[ [ [ Extraits du blog des grévistes sans-papiers de la pizzeria - Yannis Lehuédé

LUNDI 2 JUIN

Michèle Boissy, secrétaire de l’UL CGT du IXe arrondissement
de Paris : « Depuis ce matin, je n’arrête pas. Il y a un flot
continu de travailleurs sans-papiers -ils ne font pas partie du mouvement
de la pizzeria Marzano- qui passent pour nous demander
de les aider à emplir leur dossier. On leur explique les démarches
à suivre, les pièces dont ils vont avoir besoin. C’est assez compliqué
parfois parce que, même s’ils travaillent tous, certains le font
sous un nom d’emprunt ou avec les papiers d’un cousin. Déjà que
c’est compliqué, alors là… »


« Le plus difficile pour constituer un dossier, ce sont tous les
papiers qu’il faut demander à l’employeur. Outre les feuilles de
paye et les déclarations URSSAF, ils doivent fournir la liste des
candidats au poste de l’ANPE et expliquer, au cas par cas, pourquoi
ils ont choisi de prendre un sans-papiers plutôt qu’un français
à la recherche d’un emploi. Franchement à la préfecture, ils nous
gâchent la vie. »

« Aujourd’hui on a donné un coup de main à Samaté et Diabaté
dont le récépissé de la carte de séjour expire demain. Il a fallu
qu’on aille à la préfecture de Cergy-Pontoise pour faire une demande de prolongation, en fournissant, bien sûr, un dossier
avec toutes les pièces demandées. »

« Chez Papa, ils en sont à 24 régularisations pour 40
employés. Par contre, ils commencent à manquer de tout,
un peu comme nous en fait ! Ici, ça nous coûte 87 ? par jour
de grève, juste en frais alimentaires. On vient d’ailleurs
d’envoyer un communiqué à nos collègues de la CGT pour
qu’ils fassent un geste. »

On fête notre anniversaire ce soir : 50 jours que le mouvement
a commencé. Il faut allumer une bougie, et la laisser
allumée. Ce n’est pas la peine de l’éteindre. »

MERCREDI 3 JUIN

Eric Wichegrod, trésorier de l’UL CGT du 9ème arrondissement
et Stéphane, syndiqué et soutien des sans-papiers
 : « Six sans-papiers sur dix ont été régularisés sur le
site de la Pizzeria Marzano. Demain les quatre demandeurs
restants doivent se rendre, accompagnés de leur employeur,
à la préfecture de Bobigny. Le patron, qui est le responsable
France du groupe, s’investit d’avantage car il souhaite que
les choses se décantent rapidement. »

« Le 15 avril, premier jour de grève, coïncide avec le jour
d’arrivée en France du gérant de la pizzeria, en provenance
d’Espagne où se situe le siège du groupe. Il croyait qu’à partir
du dépôt des demandes de régularisation, tout allait être
réglé... Il a tout de suite collaboré, notamment pour nous
laisser une partie du restaurant, mais il faut dire que nous
ne lui avons pas réellement laissé le choix. De son côté, il a
contacté les responsables d’autres restaurants touchés par
des grèves de sans papiers, afin de faire pression sur les pouvoirs
publics. Les restaurateurs jugent le Synorca (premier
syndicat de la restauration sur Paris) trop laxiste et pas assez
impliqué concernant les demandes de régularisation. »

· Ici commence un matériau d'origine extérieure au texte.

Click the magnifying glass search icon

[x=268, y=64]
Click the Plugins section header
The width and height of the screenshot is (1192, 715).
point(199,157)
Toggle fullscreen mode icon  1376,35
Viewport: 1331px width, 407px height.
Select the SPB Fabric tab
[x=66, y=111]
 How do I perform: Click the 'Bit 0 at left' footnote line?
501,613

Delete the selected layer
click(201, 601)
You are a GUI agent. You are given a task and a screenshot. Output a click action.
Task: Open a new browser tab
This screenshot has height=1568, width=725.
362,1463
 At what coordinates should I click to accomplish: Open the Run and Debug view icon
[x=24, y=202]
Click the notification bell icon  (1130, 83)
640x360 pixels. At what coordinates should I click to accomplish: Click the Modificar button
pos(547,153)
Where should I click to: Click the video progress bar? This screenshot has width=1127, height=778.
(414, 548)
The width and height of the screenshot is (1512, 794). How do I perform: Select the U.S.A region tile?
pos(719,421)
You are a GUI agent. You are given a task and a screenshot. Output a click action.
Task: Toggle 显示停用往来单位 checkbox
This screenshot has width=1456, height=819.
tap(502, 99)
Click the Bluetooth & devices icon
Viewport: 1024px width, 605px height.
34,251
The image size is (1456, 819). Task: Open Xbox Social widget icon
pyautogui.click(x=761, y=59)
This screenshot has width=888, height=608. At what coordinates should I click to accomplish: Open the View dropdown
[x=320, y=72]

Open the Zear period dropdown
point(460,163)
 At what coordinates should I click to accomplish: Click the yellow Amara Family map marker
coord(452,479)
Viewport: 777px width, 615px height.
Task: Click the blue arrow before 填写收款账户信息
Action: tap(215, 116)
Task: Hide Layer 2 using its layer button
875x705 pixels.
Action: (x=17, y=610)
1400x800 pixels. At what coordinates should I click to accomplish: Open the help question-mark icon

« À Bobigny, on a l’impression que tout est fait pour ralentir
la procédure. A chaque préfecture son fonctionnement,
et malheureusement d’une à l’autre, des documents différents
à remplir. Lorsque nous nous rendons à la préfecture
de l’Essonne, les dossiers à remettre sont différents de ceux
réclamés par la préfecture de Seine-Saint-Denis et ainsi de
suite dans tous les départements. »

« Que la grève dure un mois, nous nous y étions préparés,
c’était prévu ; mais qu’au bout de 50 jours certains grévistes
n’aient pas encore reçu leur récépissé...La justice à deux
vitesse existe bel et bien en France, il n’y a qu’à voir avec
quelle rapidité les sans papiers du restaurant Market (la cantine
des ministres, avenue de Matignon), ceux du café de la
Jatte et du Country Club à Neuilly, ont été régularisés. »

« En 50 jours, les choses ne sont pas allées assez vite. Le
gouvernement espère que nous allons nous essouffler, mais
il n’a pas compris que le moral est encore là et que les grévistes
n’ont rien à perdre. Ils sont d’autant plus impliqués
dans la lutte que certains voient leurs camarades être régularisés,
et se demandent pourquoi eux ne le sont pas. »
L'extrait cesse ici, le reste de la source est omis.